Department and Discipline

2017-05-19
Department and Discipline
Title Department and Discipline PDF eBook
Author Andrew Abbott
Publisher University of Chicago Press
Pages 262
Release 2017-05-19
Genre Social Science
ISBN 022622273X

In this detailed history of the Chicago School of Sociology, Andrew Abbott investigates central topics in the emergence of modern scholarship, paying special attention to "schools of science" and how such schools reproduce themselves over time. What are the preconditions from which schools arise? Do they exist as rigid rules or as flexible structures?

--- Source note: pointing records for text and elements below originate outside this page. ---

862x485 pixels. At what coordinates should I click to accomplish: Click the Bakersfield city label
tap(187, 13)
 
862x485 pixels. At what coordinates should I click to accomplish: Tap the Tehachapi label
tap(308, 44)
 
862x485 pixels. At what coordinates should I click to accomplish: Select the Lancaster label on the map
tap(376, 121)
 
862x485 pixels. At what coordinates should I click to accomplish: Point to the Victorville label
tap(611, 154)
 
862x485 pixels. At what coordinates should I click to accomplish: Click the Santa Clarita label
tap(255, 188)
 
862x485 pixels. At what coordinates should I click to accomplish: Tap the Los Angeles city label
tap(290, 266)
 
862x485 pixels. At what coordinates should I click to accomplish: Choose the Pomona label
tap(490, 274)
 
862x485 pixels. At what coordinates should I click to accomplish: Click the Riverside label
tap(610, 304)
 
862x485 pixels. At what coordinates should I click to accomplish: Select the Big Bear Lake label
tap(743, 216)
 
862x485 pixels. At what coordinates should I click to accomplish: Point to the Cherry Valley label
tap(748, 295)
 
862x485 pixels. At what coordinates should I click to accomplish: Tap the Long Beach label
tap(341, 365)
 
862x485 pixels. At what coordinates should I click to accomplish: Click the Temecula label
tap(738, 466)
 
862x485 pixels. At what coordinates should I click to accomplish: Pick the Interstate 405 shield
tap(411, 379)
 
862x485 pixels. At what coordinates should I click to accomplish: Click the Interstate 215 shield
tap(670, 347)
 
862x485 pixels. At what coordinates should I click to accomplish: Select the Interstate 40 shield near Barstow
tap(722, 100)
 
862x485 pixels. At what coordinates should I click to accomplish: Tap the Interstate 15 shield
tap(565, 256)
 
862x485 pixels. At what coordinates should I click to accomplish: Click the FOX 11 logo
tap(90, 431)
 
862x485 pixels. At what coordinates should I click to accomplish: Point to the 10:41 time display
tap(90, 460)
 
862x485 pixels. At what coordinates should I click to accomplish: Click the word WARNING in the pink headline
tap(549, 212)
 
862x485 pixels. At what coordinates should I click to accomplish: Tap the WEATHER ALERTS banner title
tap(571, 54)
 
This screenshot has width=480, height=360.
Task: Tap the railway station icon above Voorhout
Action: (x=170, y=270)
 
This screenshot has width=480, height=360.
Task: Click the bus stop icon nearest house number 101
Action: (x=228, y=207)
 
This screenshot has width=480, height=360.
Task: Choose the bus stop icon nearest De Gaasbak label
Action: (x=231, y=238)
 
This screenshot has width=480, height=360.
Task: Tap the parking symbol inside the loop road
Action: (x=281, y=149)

How do they emerge from the day-to-day activities of academic life such as editing journals and writing papers? Abbott analyzes the shifts in social scientific inquiry and discloses the intellectual rivalry and faculty politics that characterized different stages of the Chicago School. Along the way, he traces the rich history of the discipline's main journal, the American Journal of Sociology. Embedded in this analysis of the school and its practices is a broader theoretical argument, which Abbott uses to redefine social objects as a sequence of interconnected events rather than as fixed entities. Abbott's theories grow directly out of the Chicago School's insistence that social life be located in time and place, a tradition that has been at the heart of the school since its founding one hundred years ago.


In the Wake of Chaos

1994-12-15
In the Wake of Chaos
Title In the Wake of Chaos PDF eBook
Author Stephen H. Kellert
Publisher University of Chicago Press
Pages 190
Release 1994-12-15
Genre Science
ISBN 0226429768

Chaos theory has captured scientific and popular attention. What began as the discovery of randomness in simple physical systems has become a widespread fascination with "chaotic" models of everything from business cycles to brainwaves to heart attacks. But what exactly does this explosion of new research into chaotic phenomena mean for our understanding of the world? In this timely book, Stephen Kellert takes the first sustained look at the broad intellectual and philosophical questions raised by recent advances in chaos theory—its implications for science as a source of knowledge and for the very meaning of that knowledge itself.


Fractals and Chaos

1997-01-01
Fractals and Chaos
Title Fractals and Chaos PDF eBook
Author Paul S. Addison
Publisher CRC Press
Pages 276
Release 1997-01-01
Genre Science
ISBN 9780849384431

Fractals and Chaos: An Illustrated Course provides you with a practical, elementary introduction to fractal geometry and chaotic dynamics-subjects that have attracted immense interest throughout the scientific and engineering disciplines. The book may be used in part or as a whole to form an introductory course in either or both subject areas. A prominent feature of the book is the use of many illustrations to convey the concepts required for comprehension of the subject. In addition, plenty of problems are provided to test understanding. Advanced mathematics is avoided in order to provide a concise treatment and speed the reader through the subject areas. The book can be used as a text for undergraduate courses or for self-study.